++++ Selection

By ANDREA DOWNER, Staff Reporter


Sandrene lighting a kerosene lamp. - Ian Allen Photos

IMAGINE A COMMUNITY with no electricity, where the residents go to bed by six every evening. The trusty 'Home Sweet Home' lamp, candle or the moon are their only source of illumination at nights. They still heat irons on a stove or coal pot. They do have piped water, but sometimes it is locked off for a month. Flashback to Gilbert? No. This is what life is like in Ginger Ground, St. Elizabeth.

This is how it has been since time immemorial. While the rest of Jamaica and indeed the world have been advancing in leaps and bounds, time in Ginger Ground has virtually stood still. For, alas, none of the common amenities of modern life have found their way over numerous hills to this very rural district approximately five miles from Santa Cruz.

Sandrene Russell, a very fed-up resident of Ginger Ground, told THE STAR that they are badly in need of everything. "We live behind judgement!" she declared as she reeled off a litany of woes.

She said the residents have been waiting for electricity forever and numerous promises by Lenworth Blake, their Member of Parliament, have borne no fruit. She said she has even written a letter to Blake that was signed by all the residents in the community. She said he held a meeting in the community shortly after he received the letter but did not say when the community would receive electricity.

Wash and wear

"You see because we no have no light, we can't buy meat. Saltfish an' tin tings woulda kill we an' a nuh Gilbert," she declared. "We tired fi eat saltfish. A pure wash and wear clothes we haffi wear because we can't afford fi use the gas fi heat di iron," she continued.

She said they only iron the clothes that they absolutely have to as if they iron regularly, their gas will finish quickly.

Ginger Ground is removed from the rest of civilization in more ways than one. Sandrene explained that they cannot afford to listen to the radio or watch television as both appliances can only be powered by batteries that are expended very quickly and are expensive to replace. This especially for persons who for the most part are unemployed or are only employed sporadically. "Mi buy battery till mi sick," she said.

She said eight medium batteries that cost about $160 last three nights in a portable black and white television. She said sometimes they get an old car battery from taxi drivers in the area which they pay $100 to recharge. This recharged battery will last about a week when they watch the television at nights only.

++++++++

Work to do:
1. List every geographic place named in the Ginger Ground article.
2. In the Ginger Ground article, rewrite the paragraph that begins "She said the residents have been waiting for electricity forever" as a short bulleted list that keeps its main facts.
3. Extend the Ginger Ground article with a few more paragraphs, starting after its final sentence.

++++ Excerpted data

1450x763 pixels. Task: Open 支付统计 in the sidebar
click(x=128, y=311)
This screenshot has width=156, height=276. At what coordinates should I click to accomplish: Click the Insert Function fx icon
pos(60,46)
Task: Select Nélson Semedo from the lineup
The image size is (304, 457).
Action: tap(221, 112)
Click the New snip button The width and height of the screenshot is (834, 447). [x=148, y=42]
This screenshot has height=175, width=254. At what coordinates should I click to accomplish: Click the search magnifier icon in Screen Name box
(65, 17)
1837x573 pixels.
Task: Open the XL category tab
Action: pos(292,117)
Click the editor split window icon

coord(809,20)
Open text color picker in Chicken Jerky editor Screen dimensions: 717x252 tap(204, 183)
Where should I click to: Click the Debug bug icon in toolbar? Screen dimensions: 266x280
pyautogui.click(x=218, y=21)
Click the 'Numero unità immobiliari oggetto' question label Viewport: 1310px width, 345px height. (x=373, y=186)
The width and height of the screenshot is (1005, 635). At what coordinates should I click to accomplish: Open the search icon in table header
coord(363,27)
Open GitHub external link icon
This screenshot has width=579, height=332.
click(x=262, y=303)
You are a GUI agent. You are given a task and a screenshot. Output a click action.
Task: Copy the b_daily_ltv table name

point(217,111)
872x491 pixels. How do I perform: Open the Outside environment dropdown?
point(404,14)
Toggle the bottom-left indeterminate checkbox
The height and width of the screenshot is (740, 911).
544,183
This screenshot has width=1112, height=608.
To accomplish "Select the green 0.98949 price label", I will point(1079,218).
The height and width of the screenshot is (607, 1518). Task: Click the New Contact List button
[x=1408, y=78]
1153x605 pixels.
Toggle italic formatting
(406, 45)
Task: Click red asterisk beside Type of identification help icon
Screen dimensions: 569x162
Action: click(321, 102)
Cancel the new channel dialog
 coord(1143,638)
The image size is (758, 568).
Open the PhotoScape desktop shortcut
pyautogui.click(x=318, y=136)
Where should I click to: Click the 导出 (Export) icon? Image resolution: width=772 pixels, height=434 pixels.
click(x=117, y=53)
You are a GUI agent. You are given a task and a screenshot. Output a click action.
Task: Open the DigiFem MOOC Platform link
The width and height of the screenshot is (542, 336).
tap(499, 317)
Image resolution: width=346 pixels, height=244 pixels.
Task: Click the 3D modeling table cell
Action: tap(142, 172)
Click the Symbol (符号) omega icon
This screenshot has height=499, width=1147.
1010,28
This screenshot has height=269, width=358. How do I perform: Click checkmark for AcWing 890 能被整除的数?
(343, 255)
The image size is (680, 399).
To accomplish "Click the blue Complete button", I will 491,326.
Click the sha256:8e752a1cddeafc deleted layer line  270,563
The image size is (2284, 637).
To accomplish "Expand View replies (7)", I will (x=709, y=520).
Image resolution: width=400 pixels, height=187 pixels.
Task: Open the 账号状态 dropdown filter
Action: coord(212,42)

++++++++

Responses per task:
1.
- Ginger Ground
- St. Elizabeth
- Jamaica
- Santa Cruz

2.
- Residents have waited a very long time for electricity.
- Their Member of Parliament, Lenworth Blake, has made many promises that came to nothing.
- Sandrene wrote him a letter, and every resident of the community signed it.
- Soon after receiving it, Blake held a meeting in the community but gave no date for electricity.

3.
The situation with water is another matter, as Sandrene said although there is a pipe that serves all the occupants of about 20 houses in the district, it is not reliable, as water will go away without warning for long periods of up to one month. When this happens, their only other source of water is an open tank which she said is in a "wilderness", several miles from the house. There is very little rainfall in that part of the parish.

Needs a basic school

Sandrene said the community also badly needs a basic school. The closest school is about four and a half miles away. The official route is along a very lonely stretch of road that is all uphill. She said in order to reduce the tiring journey, the children take shortcuts through bushes and cow pastures which she said is treacherous and unsafe for them.

Sandrene said every day when her eight year-old daughter leaves for school she worries about her safety until she returns home.

"Mi nuh stop worry, especially when rain fall, mi wonda if she drop an' mash up or if no shoes no lef' pon har foot," she said.

THE STAR was told that the lack of electricity has also resulted in a spate of murders and robberies in the community as the perpetrators utilise the darkness to strike.

"Both children and big people 'fraid when night come down, from 5 o'clock come dem draw in," Sandrene said.

She said the community does not even have a church. She dismissed the closest thing to a place of worship that exist in the community as foolishness.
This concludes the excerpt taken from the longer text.